Enable Hybrid Search Support for NVIDIA RAG Blueprint#

You can enable hybrid search for NVIDIA RAG Blueprint. Hybrid search enables higher accuracy for documents having more domain specific technical jargons. It combines sparse and dense representations to leverage the strengths of both retrieval methods—sparse models (e.g., BM25) excel at keyword matching, while dense embeddings (e.g., vector-based search) capture semantic meaning. This allows hybrid search to retrieve relevant documents even when technical jargon or synonyms are used.
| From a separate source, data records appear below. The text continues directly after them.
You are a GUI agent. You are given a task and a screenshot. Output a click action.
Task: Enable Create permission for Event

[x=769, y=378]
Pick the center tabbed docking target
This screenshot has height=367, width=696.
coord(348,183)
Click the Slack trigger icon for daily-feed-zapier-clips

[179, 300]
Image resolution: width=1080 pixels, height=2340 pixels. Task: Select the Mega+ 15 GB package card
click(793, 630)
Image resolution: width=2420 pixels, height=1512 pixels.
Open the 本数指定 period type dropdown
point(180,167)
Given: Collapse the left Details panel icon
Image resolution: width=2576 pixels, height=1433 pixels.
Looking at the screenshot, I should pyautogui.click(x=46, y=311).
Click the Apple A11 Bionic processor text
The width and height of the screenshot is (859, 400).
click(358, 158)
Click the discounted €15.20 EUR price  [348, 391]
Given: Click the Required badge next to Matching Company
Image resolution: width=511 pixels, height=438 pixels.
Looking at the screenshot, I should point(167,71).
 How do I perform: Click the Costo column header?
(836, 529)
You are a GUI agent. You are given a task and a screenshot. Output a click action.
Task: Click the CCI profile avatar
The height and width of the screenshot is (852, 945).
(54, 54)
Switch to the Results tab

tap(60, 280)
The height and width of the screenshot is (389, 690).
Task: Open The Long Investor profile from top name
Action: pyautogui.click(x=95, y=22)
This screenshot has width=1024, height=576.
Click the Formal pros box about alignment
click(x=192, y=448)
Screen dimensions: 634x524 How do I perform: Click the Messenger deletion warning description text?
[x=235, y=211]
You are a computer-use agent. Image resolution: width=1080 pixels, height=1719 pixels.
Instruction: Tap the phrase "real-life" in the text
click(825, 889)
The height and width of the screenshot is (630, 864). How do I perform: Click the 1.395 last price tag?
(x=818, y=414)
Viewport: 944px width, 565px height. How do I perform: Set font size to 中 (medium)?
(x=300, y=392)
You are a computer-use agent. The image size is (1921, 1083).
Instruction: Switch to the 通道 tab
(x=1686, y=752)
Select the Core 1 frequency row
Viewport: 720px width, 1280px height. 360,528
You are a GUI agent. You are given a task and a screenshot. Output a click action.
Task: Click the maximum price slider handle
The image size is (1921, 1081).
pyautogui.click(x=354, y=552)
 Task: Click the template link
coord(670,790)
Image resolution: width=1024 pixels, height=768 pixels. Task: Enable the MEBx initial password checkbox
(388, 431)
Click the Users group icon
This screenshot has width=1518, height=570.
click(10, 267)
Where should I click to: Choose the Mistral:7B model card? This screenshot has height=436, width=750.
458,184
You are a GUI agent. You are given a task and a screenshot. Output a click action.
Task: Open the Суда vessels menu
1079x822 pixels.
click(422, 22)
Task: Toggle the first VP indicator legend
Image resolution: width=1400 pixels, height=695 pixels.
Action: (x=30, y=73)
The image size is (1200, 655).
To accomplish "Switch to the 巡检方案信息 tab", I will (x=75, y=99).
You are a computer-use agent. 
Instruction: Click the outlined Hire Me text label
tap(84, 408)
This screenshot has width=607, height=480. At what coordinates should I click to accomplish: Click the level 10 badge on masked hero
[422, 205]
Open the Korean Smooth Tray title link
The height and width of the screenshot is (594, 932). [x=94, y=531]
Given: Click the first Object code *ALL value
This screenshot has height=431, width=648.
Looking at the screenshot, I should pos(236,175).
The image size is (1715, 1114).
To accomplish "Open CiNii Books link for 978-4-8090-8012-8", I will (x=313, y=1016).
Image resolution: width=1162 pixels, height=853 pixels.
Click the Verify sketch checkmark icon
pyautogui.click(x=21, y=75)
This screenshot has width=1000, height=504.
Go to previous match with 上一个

After you have deployed the blueprint, to enable hybrid search support for Milvus Vector Database, developers can follow below steps:

Steps#

  1. Set the search type to hybrid

    export APP_VECTORSTORE_SEARCHTYPE="hybrid"
    
  2. Relaunch the rag and ingestion services

    docker compose -f deploy/compose/docker-compose-ingestor-server.yaml up -d
    docker compose -f deploy/compose/docker-compose-rag-server.yaml up -d
    

Helm#

To enable hybrid search using Helm deployment:

Modify the following values in your values.yaml file:

envVars:
  APP_VECTORSTORE_SEARCHTYPE: "hybrid"

ingestor-server:
  envVars:
    APP_VECTORSTORE_SEARCHTYPE: "hybrid"

Redeploy the chart with the updated configuration:

helm upgrade --install rag -n rag https://helm.ngc.nvidia.com/0648981100760671/charts/nvidia-blueprint-rag-v2.4.0-dev.tgz \
  --username '$oauthtoken' \
  --password "${NGC_API_KEY}" \
  --set imagePullSecret.password=$NGC_API_KEY \
  --set ngcApiSecret.password=$NGC_API_KEY \
  -f deploy/helm/nvidia-blueprint-rag/values.yaml

Note

Preexisting collections in Milvus created using search type dense won’t work, when the search type is changed to hybrid. If you are switching the search type, ensure you are creating new collection and re-uploading documents before doing retrieval.